━━━ Supplied material

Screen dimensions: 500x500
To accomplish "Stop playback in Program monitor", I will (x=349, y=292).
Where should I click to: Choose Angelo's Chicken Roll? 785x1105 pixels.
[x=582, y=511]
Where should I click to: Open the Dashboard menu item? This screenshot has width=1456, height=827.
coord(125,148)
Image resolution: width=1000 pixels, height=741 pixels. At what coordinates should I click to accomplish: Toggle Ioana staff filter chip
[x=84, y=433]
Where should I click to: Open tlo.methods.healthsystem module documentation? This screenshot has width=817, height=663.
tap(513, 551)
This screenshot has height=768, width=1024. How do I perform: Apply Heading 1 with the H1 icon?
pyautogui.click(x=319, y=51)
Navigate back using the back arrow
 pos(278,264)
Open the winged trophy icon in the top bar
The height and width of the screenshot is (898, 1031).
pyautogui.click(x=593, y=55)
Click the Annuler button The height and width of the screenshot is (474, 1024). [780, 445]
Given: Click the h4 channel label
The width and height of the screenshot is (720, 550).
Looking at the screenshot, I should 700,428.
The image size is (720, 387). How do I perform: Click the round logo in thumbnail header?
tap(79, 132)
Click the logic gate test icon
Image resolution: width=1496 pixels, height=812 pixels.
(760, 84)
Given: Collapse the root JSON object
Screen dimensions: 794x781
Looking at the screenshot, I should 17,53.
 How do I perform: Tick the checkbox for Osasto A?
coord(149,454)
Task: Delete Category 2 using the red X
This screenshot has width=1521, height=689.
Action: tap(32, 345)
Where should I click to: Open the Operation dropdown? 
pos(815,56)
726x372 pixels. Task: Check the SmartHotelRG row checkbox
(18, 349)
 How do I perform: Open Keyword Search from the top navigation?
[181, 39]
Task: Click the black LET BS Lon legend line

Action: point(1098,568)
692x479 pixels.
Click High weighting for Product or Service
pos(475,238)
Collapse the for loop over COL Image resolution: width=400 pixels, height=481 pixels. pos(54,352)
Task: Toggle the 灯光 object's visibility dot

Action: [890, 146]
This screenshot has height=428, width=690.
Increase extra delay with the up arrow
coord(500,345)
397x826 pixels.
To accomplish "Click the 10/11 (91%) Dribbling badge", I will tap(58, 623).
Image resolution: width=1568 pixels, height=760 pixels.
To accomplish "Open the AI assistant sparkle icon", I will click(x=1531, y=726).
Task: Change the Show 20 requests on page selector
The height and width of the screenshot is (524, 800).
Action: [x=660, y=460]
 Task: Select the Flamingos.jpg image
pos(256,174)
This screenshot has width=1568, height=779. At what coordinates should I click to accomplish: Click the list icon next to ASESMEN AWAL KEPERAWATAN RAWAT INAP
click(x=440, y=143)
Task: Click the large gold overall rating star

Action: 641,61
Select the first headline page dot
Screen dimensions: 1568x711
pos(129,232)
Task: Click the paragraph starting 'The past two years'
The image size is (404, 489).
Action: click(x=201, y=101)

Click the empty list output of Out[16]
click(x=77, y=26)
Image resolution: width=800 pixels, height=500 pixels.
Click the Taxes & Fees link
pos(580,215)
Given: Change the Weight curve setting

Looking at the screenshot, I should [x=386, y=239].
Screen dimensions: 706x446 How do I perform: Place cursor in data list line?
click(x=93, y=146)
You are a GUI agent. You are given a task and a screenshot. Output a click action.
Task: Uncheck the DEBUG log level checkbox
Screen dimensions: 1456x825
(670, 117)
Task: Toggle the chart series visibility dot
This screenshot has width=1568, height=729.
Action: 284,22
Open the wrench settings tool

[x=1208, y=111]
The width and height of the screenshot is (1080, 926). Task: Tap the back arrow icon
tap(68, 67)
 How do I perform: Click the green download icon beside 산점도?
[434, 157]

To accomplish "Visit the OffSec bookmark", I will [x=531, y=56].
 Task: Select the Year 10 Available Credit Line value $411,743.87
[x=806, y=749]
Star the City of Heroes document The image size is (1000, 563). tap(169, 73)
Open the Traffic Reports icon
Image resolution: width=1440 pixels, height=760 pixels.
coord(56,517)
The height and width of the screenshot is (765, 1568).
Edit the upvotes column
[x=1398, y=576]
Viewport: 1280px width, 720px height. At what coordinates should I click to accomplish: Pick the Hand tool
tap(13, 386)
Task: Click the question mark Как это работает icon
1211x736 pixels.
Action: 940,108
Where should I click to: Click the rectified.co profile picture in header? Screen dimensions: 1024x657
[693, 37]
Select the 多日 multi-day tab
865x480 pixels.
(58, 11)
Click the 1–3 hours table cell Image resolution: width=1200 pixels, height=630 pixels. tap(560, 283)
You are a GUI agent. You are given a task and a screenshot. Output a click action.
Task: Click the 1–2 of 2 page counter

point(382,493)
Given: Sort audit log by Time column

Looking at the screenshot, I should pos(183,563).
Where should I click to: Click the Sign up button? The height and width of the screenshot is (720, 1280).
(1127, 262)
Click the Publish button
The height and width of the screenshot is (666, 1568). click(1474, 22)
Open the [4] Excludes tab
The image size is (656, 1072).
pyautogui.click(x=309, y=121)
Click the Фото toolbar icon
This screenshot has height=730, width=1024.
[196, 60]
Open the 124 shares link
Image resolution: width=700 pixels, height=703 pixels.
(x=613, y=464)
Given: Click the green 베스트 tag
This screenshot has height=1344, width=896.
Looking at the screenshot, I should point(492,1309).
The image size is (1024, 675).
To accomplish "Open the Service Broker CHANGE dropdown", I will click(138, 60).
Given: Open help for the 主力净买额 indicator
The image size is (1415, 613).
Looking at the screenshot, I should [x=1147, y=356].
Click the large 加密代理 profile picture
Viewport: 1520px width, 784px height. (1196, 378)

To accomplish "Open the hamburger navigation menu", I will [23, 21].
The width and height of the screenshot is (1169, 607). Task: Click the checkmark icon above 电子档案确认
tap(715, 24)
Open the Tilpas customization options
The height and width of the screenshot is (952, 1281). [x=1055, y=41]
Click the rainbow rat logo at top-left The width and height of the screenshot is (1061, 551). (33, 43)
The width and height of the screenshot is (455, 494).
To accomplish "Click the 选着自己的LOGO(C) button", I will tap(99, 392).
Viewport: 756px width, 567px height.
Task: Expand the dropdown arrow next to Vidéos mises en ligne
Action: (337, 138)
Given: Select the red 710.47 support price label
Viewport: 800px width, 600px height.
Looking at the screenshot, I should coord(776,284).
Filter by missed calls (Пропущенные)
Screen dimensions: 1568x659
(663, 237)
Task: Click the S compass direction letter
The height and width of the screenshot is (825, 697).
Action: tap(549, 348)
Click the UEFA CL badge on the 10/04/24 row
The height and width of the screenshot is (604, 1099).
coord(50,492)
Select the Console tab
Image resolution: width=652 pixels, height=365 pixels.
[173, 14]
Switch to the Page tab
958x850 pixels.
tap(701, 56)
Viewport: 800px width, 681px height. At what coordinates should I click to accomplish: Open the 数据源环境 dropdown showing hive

━━━━━━

■ About this exercise ■
Give back exactly the lines above, from the line containing "1211x736 pixels." through the line containing "Open the [4] Excludes tab", with both end lines and nothing more.

■ Worked solution ■
1211x736 pixels.
Action: 940,108
Where should I click to: Click the rectified.co profile picture in header? Screen dimensions: 1024x657
[693, 37]
Select the 多日 multi-day tab
865x480 pixels.
(58, 11)
Click the 1–3 hours table cell Image resolution: width=1200 pixels, height=630 pixels. tap(560, 283)
You are a GUI agent. You are given a task and a screenshot. Output a click action.
Task: Click the 1–2 of 2 page counter

point(382,493)
Given: Sort audit log by Time column

Looking at the screenshot, I should pos(183,563).
Where should I click to: Click the Sign up button? The height and width of the screenshot is (720, 1280).
(1127, 262)
Click the Publish button
The height and width of the screenshot is (666, 1568). click(1474, 22)
Open the [4] Excludes tab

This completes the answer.